## Text excerpt
###

There are all sorts of products out there that can help to increase your crop size, but one of the biggest yield increasers isn’t a liquid or powder, it’s shaping your plants to make the most of the light from your grow lamp.
There are several techniques that can be used to train your plants for increased yield, but before we go into those it’s a good idea to have a clear vision of what you want to achieve.
The intensity of the light from a grow lamp goes down the further you get away from it. This law follows something called the “Inverse Square Law” (read our blog about that and your Light Height Here).
So, in a nutshell, what we want to do is create is a nice, flat (or a slightly concave dish) canopy which uses the entire area of the grow space, and where the tops of the plants are getting close to the maximum amount of light that they can handle without it causing any heat or light bleaching issues. This optimal distance between the lamp and the plant-tops will vary with different wattages of lamp and also according to the particular reflector being used. If the tops of the plant are getting the optimal amount of light then the grow light is as low as it ought to be. The slightly lower parts of the plants will be getting as much light as is they can. Generally speaking, more light equals more yield.
Left to their own devices, many types of indoor plant grow in a sort of Christmas tree shape. The top of the plant grows vertically and side-shoots grow out and then upwards. The exact structure will vary somewhat from plant to plant. Some plants naturally produce a lot of side-shoots, and others produce hardly any. The good news is that with judicious training almost any plant can be coaxed into creating a high-yield producing flat canopy. This is best done during the vegetative stage so that the plants are already “shaped” as they enter the flowering stage.

###

(Dataset entries)
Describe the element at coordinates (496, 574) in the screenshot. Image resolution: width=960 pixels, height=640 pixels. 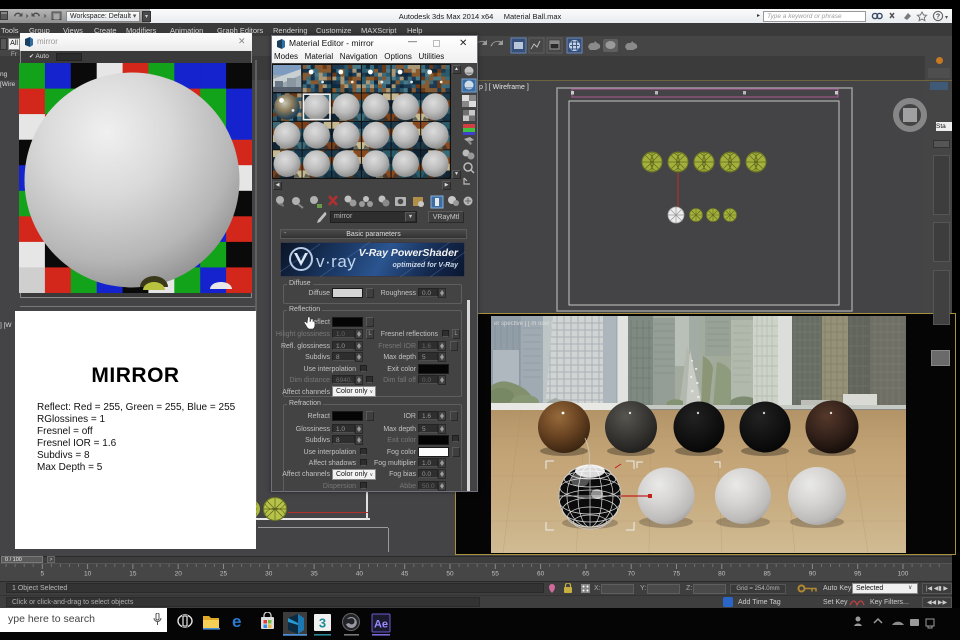
I see `svg-text: 55` at that location.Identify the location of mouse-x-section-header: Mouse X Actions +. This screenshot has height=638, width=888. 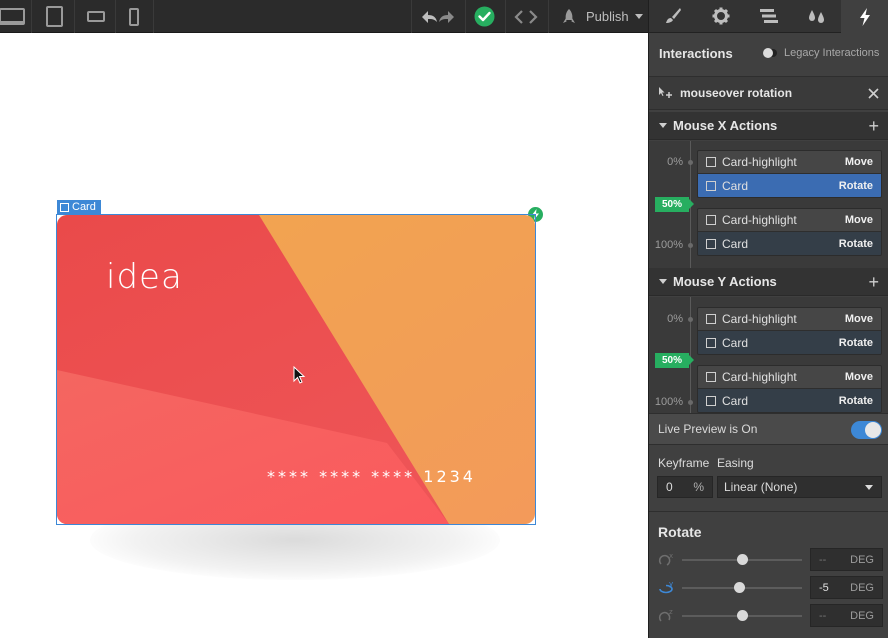
(768, 126).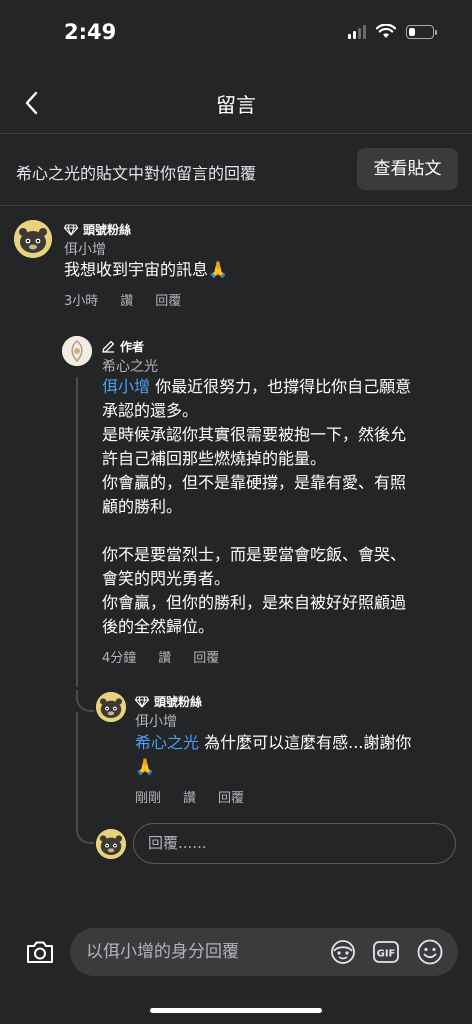 Image resolution: width=472 pixels, height=1024 pixels. I want to click on camera-icon, so click(40, 952).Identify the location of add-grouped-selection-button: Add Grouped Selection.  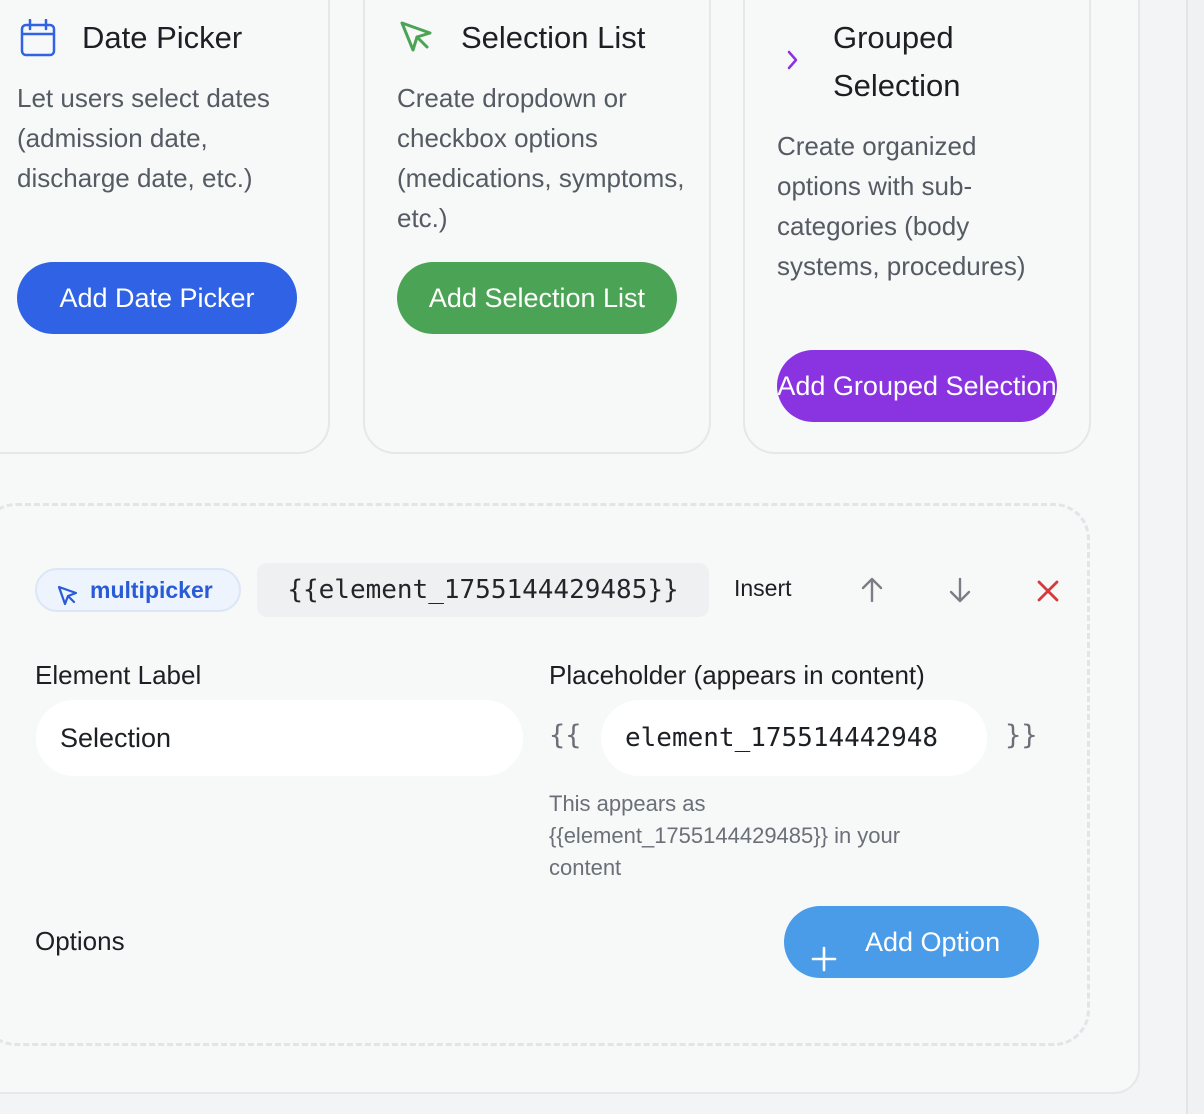
(917, 386).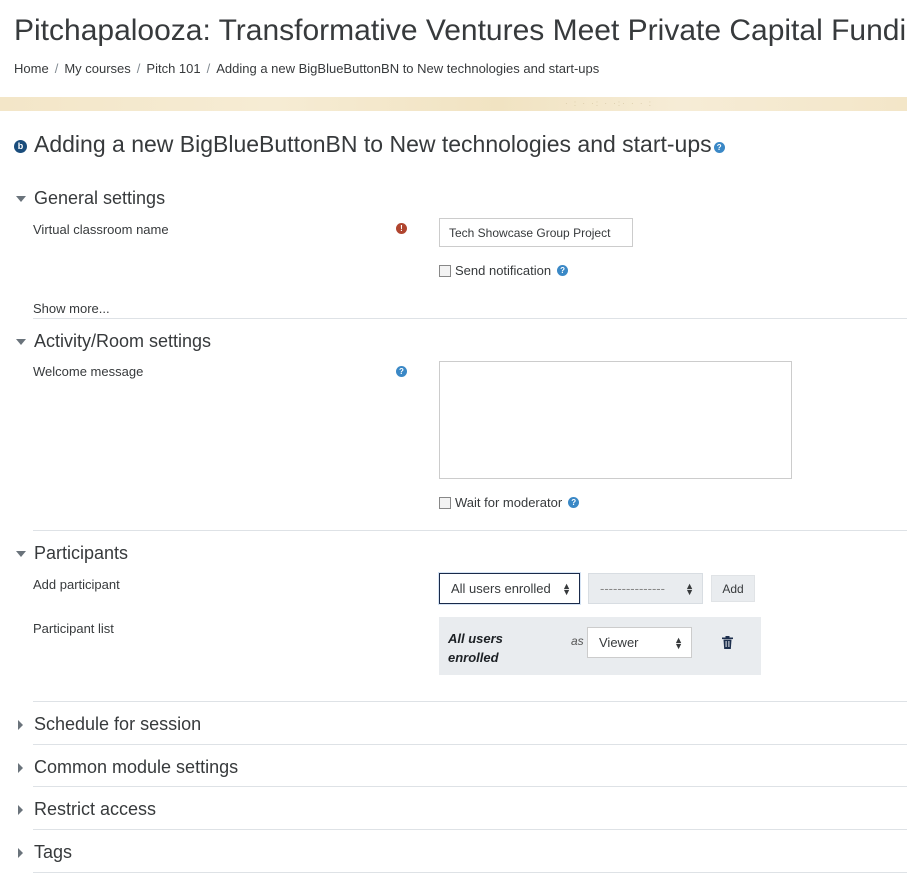  What do you see at coordinates (501, 588) in the screenshot?
I see `select-value: All users enrolled` at bounding box center [501, 588].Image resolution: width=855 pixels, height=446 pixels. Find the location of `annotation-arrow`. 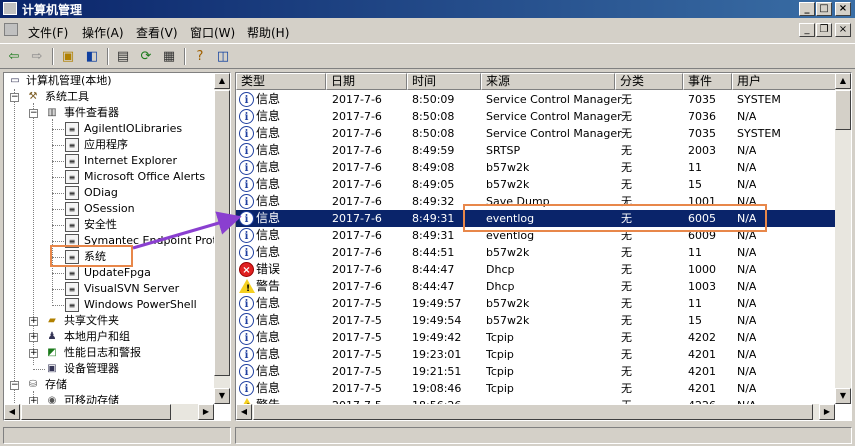

annotation-arrow is located at coordinates (187, 230). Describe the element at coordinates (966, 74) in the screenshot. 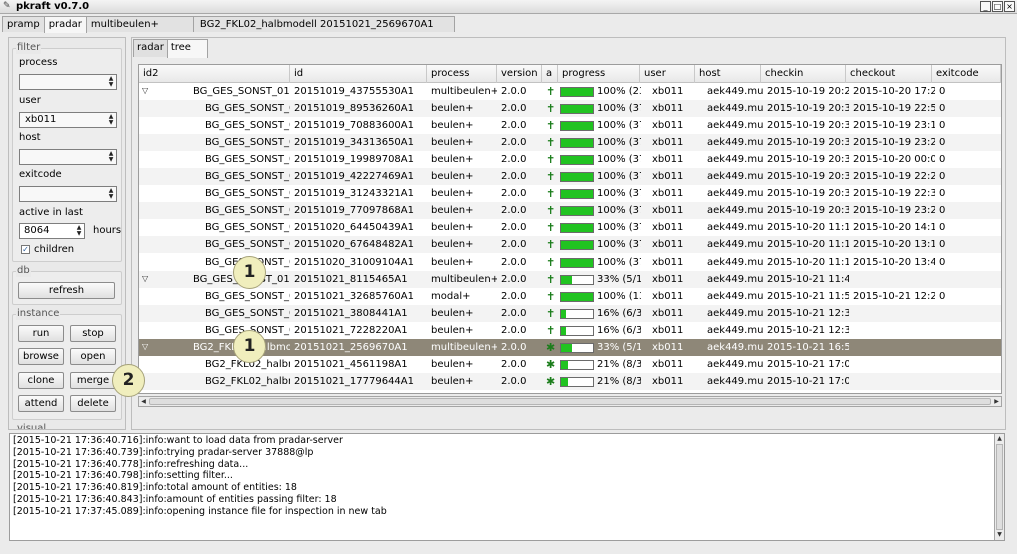

I see `column-header-exitcode: exitcode` at that location.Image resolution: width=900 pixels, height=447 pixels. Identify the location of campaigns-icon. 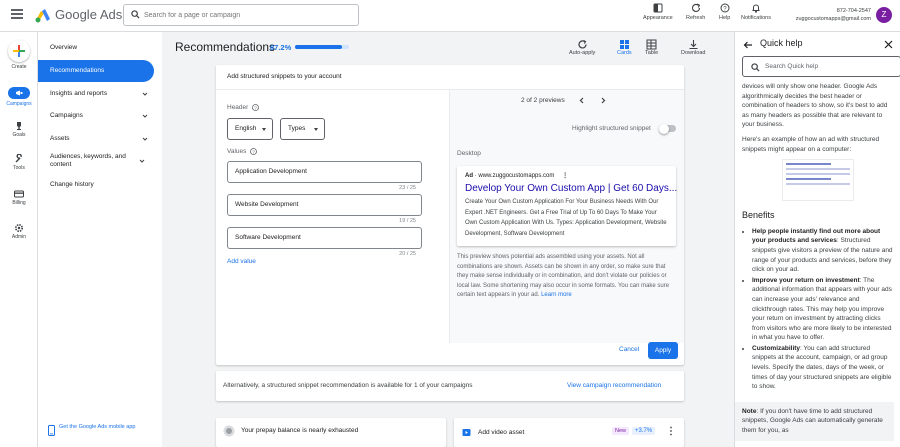
(19, 93). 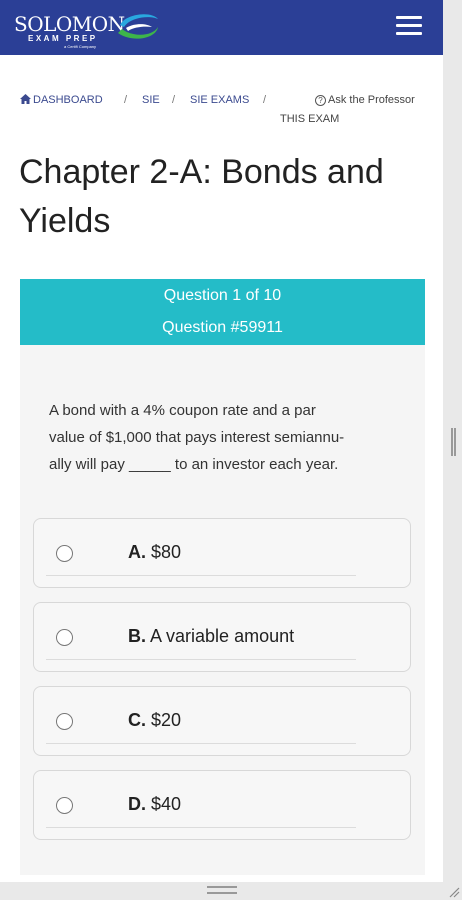 I want to click on hamburger-menu-icon, so click(x=409, y=26).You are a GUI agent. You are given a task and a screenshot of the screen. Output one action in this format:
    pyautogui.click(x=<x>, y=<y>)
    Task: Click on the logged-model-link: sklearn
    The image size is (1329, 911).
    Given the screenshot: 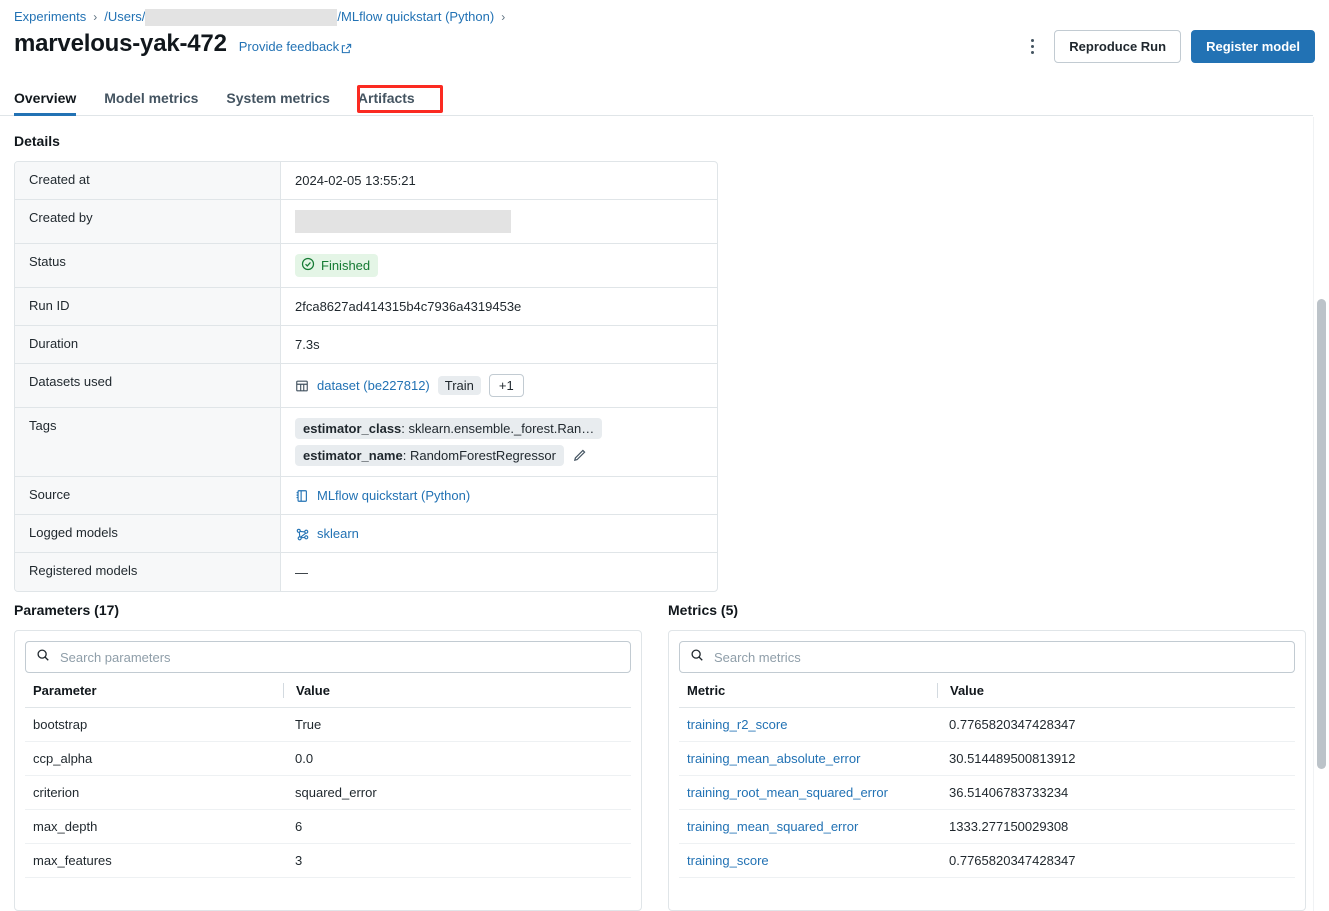 What is the action you would take?
    pyautogui.click(x=338, y=534)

###

## What to produce
Copy everything in the plant-training text from "Left to their" down to "the flowering stage.", renaming "side-shoots" to "lateral branches" wherever it occurs. These rows are separate material with no connection to the text.

## Answer below
Left to their own devices, many types of indoor plant grow in a sort of Christmas tree shape. The top of the plant grows vertically and lateral branches grow out and then upwards. The exact structure will vary somewhat from plant to plant. Some plants naturally produce a lot of lateral branches, and others produce hardly any. The good news is that with judicious training almost any plant can be coaxed into creating a high-yield producing flat canopy. This is best done during the vegetative stage so that the plants are already “shaped” as they enter the flowering stage.